Since the war began, Jewish Democrats have tried to find points of unity but have often found themselves at odds.

They were split on supporting Johnson’s bill to provide Israel with more military aid. While pro-Israel Democrats like Reps. Debbie Wasserman-Schultz, Josh Gottheimer, Jared Moskowitz and Brad Schneider supported it, progressive Jewish Democrats wanted to see a broader package that also addressed humanitarian aid to Gaza and Ukraine in its war against Russia. The lawmakers were also split on whether to censure Tlaib.

But, regardless of where they fall on the political spectrum, Jewish Democrats have made a point to talk regularly with each other.

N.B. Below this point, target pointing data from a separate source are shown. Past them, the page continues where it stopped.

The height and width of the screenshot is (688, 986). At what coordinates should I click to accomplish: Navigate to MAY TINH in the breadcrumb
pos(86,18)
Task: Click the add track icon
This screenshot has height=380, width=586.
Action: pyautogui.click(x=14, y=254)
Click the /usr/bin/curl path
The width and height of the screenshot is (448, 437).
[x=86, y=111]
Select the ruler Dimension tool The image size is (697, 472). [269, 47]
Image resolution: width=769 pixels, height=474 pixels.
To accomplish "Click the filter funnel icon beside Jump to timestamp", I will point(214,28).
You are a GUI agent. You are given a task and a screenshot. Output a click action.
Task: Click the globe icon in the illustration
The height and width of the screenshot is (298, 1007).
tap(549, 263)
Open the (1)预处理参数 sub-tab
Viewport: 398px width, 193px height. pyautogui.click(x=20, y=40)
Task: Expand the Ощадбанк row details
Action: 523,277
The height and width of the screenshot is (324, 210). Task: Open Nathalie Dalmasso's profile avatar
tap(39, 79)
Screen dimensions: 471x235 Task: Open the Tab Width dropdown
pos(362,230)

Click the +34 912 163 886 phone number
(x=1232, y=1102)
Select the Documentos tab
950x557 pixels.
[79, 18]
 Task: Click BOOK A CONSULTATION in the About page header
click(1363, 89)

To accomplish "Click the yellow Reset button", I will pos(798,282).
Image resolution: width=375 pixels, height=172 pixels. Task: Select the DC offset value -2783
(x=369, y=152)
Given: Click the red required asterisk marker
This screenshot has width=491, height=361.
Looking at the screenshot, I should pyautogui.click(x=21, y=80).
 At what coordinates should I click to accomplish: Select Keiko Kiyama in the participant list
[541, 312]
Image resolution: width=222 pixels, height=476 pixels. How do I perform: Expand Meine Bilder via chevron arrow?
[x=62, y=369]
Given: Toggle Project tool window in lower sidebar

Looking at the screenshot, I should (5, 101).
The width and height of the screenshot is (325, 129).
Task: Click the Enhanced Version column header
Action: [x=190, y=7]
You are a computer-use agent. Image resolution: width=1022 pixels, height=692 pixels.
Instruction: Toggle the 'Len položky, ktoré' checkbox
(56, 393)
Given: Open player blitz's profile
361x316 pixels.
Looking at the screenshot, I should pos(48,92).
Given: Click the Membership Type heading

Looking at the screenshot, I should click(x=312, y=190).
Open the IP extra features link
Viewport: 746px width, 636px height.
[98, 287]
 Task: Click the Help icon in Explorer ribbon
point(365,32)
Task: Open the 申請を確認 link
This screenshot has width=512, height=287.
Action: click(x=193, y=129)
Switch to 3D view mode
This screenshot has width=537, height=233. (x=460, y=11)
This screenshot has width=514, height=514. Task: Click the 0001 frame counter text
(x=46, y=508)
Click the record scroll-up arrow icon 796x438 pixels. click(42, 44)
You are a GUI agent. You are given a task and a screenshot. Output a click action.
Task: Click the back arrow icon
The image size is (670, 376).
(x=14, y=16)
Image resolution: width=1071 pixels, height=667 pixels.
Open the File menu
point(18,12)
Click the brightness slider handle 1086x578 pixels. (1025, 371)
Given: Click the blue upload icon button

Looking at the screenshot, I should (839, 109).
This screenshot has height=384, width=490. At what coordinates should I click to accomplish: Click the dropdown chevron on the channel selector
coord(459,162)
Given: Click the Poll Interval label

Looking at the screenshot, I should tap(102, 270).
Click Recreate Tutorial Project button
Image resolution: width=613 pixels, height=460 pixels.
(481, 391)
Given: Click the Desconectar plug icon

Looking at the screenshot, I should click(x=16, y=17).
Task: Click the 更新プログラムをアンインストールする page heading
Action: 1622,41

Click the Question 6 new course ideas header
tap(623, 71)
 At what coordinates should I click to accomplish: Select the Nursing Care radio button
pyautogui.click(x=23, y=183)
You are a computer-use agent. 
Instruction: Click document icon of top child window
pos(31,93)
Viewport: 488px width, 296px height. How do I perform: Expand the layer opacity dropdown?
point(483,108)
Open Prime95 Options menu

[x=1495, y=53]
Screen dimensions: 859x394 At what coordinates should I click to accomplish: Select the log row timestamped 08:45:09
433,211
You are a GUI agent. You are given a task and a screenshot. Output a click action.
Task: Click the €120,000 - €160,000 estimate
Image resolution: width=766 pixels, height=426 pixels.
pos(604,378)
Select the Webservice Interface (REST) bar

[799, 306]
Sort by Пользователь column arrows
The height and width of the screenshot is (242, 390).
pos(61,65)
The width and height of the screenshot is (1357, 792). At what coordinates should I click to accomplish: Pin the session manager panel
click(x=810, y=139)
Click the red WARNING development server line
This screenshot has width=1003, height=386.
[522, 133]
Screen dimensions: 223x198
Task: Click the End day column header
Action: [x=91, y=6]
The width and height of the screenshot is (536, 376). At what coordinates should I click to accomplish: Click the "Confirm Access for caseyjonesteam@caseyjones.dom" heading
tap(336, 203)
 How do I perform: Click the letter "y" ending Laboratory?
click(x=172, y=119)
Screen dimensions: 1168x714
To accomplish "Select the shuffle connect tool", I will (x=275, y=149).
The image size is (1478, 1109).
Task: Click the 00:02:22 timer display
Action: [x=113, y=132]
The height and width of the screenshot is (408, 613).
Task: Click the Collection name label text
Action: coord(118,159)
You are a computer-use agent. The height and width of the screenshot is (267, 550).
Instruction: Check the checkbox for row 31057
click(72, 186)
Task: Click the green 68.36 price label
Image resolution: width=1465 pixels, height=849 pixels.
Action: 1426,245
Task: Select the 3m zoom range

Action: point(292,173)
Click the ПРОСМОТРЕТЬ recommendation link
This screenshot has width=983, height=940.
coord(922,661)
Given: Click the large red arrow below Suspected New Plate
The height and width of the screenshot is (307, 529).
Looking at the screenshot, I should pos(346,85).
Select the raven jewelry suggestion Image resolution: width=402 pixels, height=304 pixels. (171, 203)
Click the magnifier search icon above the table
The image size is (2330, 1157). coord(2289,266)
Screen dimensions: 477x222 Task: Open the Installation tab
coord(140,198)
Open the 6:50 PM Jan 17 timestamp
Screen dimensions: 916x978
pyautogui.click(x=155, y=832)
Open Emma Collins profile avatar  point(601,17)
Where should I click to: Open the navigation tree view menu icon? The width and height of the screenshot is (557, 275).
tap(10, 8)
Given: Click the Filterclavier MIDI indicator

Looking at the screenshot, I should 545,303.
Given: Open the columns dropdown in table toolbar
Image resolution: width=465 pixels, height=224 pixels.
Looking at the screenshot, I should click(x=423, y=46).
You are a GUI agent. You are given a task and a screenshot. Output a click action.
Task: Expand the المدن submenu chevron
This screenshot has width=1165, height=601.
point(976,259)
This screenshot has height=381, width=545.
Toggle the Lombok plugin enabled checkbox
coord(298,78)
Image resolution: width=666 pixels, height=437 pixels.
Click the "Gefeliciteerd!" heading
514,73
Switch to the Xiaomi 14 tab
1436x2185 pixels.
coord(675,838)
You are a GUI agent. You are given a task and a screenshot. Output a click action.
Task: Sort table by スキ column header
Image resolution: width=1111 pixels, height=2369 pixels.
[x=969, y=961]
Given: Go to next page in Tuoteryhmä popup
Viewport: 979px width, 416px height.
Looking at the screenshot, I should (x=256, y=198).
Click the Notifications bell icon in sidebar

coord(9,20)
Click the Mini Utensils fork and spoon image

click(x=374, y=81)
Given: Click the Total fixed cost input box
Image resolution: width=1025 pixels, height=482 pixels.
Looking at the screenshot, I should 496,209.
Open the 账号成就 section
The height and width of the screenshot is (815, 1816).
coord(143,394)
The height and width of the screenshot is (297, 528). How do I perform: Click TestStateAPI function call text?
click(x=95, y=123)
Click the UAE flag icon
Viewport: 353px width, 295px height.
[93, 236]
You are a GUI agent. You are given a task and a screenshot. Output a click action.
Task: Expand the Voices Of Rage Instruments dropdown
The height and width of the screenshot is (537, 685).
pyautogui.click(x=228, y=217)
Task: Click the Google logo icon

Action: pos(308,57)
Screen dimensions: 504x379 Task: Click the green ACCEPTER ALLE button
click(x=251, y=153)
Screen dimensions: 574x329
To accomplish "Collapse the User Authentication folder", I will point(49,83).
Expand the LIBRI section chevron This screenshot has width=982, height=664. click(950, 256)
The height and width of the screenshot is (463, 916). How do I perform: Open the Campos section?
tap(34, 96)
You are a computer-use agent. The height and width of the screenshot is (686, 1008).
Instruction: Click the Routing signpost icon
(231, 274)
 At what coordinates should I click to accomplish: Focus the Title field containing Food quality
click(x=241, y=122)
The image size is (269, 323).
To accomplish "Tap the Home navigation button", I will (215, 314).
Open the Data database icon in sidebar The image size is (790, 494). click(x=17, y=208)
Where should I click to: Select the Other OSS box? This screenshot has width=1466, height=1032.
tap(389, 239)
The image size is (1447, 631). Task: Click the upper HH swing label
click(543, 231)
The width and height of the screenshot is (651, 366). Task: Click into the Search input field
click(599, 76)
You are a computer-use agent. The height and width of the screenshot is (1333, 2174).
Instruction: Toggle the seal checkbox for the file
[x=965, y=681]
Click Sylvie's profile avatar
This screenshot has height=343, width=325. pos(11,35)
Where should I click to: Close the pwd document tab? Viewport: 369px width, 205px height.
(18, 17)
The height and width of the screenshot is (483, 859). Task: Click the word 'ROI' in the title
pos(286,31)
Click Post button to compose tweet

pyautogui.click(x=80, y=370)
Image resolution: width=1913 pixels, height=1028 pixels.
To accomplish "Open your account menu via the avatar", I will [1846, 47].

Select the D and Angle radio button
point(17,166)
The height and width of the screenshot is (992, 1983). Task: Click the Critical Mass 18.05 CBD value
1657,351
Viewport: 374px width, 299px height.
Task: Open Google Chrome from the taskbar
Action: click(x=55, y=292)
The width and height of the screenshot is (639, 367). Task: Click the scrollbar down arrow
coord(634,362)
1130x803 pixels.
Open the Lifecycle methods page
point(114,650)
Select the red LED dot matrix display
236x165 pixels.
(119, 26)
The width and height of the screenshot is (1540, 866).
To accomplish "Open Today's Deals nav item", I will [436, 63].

Democratic Rep. Jerry Nadler of New York has been holding meetings for Jewish lawmakers to attend with a range of guests. The group even recently went to the White House to meet with second gentleman Doug Emhoff to discuss the administration’s national strategy to counter antisemitism where there was a “robust discussion” about the question of anti-Zionism versus antisemitism, according to one of the participants.

Sometimes the meetings with Jewish lawmakers have gotten heated, according to multiple sources who attend them, but ultimately lawmakers find common ground based on their desire to have a safe and secure Israel and acknowledge there are different strategies on how to get there.

“They’re not especially antagonistic,” Schakowsky shared. “It’s expected that we’re going to have different opinions. I go to as many of those as I can.”

Raskin views those differences of opinions as essential: “The only way to get through this nightmare is if we hear from everybody from the extreme right to the extreme left to everything in between. We need people to be able to speak.”

For progressive Jewish lawmakers, that effort to find common ground amid a debate where conflicting positions have only seemed to harden is even more challenging, yet they remain hopeful.

“I trust her when she says to me, what I want in the future is for both of us to be able to walk together in a safe and secure Israel and a safe and secure Palestine,” Balint said of her conversations with Tlaib.